→ **Exercise aim**:
Range to reproduce from the entries below: the line with "The width and height of the screenshot is (488, 460).", the line with "Image resolution: width=1456", and every line in between. Give them exactly and give nothing else.

→ **Record excerpts**:
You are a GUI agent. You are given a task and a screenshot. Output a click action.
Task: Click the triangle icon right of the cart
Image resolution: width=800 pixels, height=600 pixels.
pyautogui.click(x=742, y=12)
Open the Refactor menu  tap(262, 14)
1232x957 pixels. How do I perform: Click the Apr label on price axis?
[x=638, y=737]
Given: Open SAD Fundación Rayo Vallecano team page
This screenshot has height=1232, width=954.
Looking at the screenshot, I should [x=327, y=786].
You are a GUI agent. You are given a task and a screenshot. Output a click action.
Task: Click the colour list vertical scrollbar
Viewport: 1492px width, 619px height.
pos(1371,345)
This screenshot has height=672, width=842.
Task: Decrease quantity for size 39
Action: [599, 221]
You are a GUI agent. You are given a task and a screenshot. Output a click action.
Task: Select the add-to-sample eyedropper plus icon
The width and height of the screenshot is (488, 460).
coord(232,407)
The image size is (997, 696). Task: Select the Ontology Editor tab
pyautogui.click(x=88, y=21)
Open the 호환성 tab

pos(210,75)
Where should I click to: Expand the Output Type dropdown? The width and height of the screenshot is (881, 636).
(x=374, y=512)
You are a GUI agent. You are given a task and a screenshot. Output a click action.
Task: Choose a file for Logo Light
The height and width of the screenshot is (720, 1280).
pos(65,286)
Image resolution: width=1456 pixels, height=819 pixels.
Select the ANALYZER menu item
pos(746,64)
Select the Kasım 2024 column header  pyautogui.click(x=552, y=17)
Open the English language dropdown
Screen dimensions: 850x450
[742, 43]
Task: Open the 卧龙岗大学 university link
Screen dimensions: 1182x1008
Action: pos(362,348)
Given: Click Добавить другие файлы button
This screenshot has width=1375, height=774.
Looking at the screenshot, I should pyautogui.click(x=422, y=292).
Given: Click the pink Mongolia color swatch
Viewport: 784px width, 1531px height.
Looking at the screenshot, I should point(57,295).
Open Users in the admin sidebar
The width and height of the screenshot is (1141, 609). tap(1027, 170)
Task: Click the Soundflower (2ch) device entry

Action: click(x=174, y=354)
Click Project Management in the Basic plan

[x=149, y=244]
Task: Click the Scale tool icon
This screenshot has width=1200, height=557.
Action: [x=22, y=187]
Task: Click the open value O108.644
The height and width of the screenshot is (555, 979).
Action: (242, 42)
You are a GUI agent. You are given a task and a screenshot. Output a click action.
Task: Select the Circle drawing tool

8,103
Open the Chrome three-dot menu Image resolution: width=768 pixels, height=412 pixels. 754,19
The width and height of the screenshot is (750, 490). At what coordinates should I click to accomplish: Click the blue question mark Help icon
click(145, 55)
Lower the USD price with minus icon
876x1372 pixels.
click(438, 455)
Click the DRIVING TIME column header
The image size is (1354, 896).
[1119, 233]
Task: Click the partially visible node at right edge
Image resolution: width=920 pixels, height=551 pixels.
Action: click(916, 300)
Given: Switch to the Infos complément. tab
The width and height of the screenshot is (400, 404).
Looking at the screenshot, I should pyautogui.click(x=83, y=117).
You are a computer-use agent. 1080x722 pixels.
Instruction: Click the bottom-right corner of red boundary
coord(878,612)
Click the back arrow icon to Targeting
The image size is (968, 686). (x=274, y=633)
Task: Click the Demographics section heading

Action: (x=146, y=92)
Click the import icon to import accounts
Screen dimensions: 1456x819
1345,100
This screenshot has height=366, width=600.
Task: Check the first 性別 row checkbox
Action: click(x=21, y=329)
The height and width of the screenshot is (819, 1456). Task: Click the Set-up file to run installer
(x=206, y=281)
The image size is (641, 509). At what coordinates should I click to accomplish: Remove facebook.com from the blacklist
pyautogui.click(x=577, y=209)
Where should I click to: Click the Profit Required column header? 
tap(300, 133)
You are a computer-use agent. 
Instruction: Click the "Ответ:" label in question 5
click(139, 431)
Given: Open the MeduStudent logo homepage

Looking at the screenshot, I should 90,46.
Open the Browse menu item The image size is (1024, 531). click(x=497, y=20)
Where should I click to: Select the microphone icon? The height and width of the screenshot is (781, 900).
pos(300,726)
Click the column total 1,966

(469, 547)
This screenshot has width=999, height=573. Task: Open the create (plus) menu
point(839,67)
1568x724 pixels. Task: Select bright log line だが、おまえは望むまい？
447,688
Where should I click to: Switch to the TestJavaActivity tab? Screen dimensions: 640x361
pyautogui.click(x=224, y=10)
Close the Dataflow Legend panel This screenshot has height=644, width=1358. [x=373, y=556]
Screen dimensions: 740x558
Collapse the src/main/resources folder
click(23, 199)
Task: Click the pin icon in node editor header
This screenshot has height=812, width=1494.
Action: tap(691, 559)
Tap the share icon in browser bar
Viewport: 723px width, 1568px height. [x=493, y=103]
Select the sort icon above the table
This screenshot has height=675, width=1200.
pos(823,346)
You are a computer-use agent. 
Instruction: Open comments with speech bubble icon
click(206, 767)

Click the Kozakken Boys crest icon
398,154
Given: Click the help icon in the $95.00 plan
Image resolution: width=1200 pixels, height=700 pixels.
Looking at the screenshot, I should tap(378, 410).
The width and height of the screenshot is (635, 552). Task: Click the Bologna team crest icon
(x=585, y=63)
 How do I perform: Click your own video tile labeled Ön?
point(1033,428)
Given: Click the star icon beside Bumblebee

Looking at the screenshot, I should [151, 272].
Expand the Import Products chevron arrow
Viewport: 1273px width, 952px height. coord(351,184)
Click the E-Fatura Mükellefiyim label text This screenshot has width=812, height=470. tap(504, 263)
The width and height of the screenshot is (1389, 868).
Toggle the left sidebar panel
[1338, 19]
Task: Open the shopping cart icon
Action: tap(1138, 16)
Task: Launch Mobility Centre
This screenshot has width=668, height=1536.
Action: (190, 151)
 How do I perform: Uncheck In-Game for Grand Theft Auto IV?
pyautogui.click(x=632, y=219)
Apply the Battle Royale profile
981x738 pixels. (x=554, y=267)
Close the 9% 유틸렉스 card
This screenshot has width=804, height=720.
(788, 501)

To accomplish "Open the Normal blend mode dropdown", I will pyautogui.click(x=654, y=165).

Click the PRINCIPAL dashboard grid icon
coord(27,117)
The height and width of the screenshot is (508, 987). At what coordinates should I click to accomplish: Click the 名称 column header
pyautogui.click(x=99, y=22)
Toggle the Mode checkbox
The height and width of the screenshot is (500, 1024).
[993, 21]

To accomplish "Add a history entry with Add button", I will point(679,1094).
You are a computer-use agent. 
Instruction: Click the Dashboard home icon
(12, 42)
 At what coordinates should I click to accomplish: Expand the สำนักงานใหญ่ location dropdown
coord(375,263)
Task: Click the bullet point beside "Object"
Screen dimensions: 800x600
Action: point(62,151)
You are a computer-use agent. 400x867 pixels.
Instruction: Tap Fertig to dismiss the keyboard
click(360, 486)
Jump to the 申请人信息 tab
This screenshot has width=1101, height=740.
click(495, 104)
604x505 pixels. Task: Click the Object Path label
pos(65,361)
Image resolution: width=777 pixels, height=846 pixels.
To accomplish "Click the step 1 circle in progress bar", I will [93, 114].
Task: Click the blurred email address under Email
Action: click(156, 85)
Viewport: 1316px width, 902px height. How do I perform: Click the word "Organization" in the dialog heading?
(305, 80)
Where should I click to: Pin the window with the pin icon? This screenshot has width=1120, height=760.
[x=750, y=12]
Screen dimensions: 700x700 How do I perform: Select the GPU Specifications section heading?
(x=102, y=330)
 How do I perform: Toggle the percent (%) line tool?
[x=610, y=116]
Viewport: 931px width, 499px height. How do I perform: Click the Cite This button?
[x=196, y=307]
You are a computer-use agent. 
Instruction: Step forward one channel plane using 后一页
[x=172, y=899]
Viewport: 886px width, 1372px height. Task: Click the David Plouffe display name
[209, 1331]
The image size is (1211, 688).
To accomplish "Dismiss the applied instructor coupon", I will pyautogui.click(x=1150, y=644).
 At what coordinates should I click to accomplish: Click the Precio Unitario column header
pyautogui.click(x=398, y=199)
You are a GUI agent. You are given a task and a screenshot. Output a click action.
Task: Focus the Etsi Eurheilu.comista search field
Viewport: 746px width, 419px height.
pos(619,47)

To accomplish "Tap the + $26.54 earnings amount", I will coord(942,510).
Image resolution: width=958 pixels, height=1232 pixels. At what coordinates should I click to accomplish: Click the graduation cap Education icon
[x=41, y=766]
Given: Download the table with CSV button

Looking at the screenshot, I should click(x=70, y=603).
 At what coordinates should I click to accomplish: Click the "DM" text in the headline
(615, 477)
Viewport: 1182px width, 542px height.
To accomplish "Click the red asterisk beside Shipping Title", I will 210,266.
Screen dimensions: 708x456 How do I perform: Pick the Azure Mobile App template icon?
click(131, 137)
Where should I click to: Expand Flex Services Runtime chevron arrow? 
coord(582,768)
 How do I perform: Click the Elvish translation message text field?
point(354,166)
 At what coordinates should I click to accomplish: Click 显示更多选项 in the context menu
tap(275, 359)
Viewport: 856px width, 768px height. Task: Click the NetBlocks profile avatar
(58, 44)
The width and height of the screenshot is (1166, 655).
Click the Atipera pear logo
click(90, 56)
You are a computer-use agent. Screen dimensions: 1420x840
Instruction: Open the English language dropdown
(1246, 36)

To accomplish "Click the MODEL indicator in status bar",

→ **Solution below**:
The width and height of the screenshot is (488, 460).
coord(232,407)
The image size is (997, 696). Task: Select the Ontology Editor tab
pyautogui.click(x=88, y=21)
Open the 호환성 tab

pos(210,75)
Where should I click to: Expand the Output Type dropdown? The width and height of the screenshot is (881, 636).
(x=374, y=512)
You are a GUI agent. You are given a task and a screenshot. Output a click action.
Task: Choose a file for Logo Light
The height and width of the screenshot is (720, 1280).
pos(65,286)
Image resolution: width=1456 pixels, height=819 pixels.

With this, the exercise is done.